I accidentally broke one of the dialogs while editing... might take some time to fix, even though it's just the New Image one that I doubt anyone will use... still, can't leave it broken.
Turbo Badass Rank: Janne (6 of 12 clears)
Conquered so far: Sinistron, Violent Soldier, Tatsujin, Super Raiden, Shape Shifter, Rayxanber II

NightWolve

What is your resource editor of preference here BTW ? Too bad nobody found a stash of old tools like this for PC Engine... Kinda neat for anybody that would get serious with the PC-FX. I honestly don't care much for this platform, but have at it if you do!

OldRover

I am using Borland Resource Workshop 4.5 to do the resource editing... it's the only one I could find that actually works with 16 bit programs... pretty much everything else is for win32.

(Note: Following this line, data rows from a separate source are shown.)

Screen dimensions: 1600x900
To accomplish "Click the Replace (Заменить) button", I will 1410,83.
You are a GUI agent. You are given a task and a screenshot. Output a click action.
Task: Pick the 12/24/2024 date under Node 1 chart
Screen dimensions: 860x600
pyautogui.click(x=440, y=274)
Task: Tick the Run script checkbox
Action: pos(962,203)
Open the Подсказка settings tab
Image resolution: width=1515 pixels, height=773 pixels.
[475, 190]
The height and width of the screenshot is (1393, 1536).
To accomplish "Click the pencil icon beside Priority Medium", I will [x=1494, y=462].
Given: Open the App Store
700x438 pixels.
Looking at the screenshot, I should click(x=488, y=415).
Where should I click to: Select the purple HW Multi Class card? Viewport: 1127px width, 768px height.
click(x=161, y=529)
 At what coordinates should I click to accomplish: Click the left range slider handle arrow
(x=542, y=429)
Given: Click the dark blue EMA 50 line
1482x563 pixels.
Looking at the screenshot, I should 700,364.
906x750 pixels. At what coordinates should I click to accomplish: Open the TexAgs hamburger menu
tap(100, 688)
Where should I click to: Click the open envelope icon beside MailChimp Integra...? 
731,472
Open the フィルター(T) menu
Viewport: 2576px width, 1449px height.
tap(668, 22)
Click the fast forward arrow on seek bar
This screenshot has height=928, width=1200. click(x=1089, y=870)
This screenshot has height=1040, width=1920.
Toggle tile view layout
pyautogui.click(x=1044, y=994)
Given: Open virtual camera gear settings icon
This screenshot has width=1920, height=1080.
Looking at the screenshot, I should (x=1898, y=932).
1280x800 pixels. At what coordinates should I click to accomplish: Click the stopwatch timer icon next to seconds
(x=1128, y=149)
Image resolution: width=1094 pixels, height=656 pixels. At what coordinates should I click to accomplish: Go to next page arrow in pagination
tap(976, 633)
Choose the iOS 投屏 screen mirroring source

I've completed all of the strings I can actually see... it is not completely translated, and there is some text in the EXE itself that will also need translation at some point (xvi32 can handle this), but it's done enough to be useful. Of course, me being me, I decided to demo it with fine art... aka painted boobs. :P

frozenutopia.com/pcfx/age_e.png

Configured as a 256 color 7up tilemap. One thing that's rather cool about this program is that you can clone a window and then zoom the clone and apply a grid to it... any work you do on either the original or the clone (or many clones, for that matter) is applied to every window of that image. That's actually really friggin cool. Too bad this thing is seriously suckage for actual editing though.

So I put together the edited binary and uploaded it with a simple readme file. I's nearly 1AM and I'm tired but wanted to get this out tonight. Have at it. :)

frozenutopia.com/pcfx/age_e.7z
Turbo Badass Rank: Janne (6 of 12 clears)
Conquered so far: Sinistron, Violent Soldier, Tatsujin, Super Raiden, Shape Shifter, Rayxanber II

elmer

Quote from: NightWolve on 03/14/2016, 12:23 AMToo bad nobody found a stash of old tools like this for PC Engine.
I take it that you're overlooking that the PC-FX contains 2 of the PC Engine's VDC chips, and so has an identical sprite and tile format for the sprites and those background layers.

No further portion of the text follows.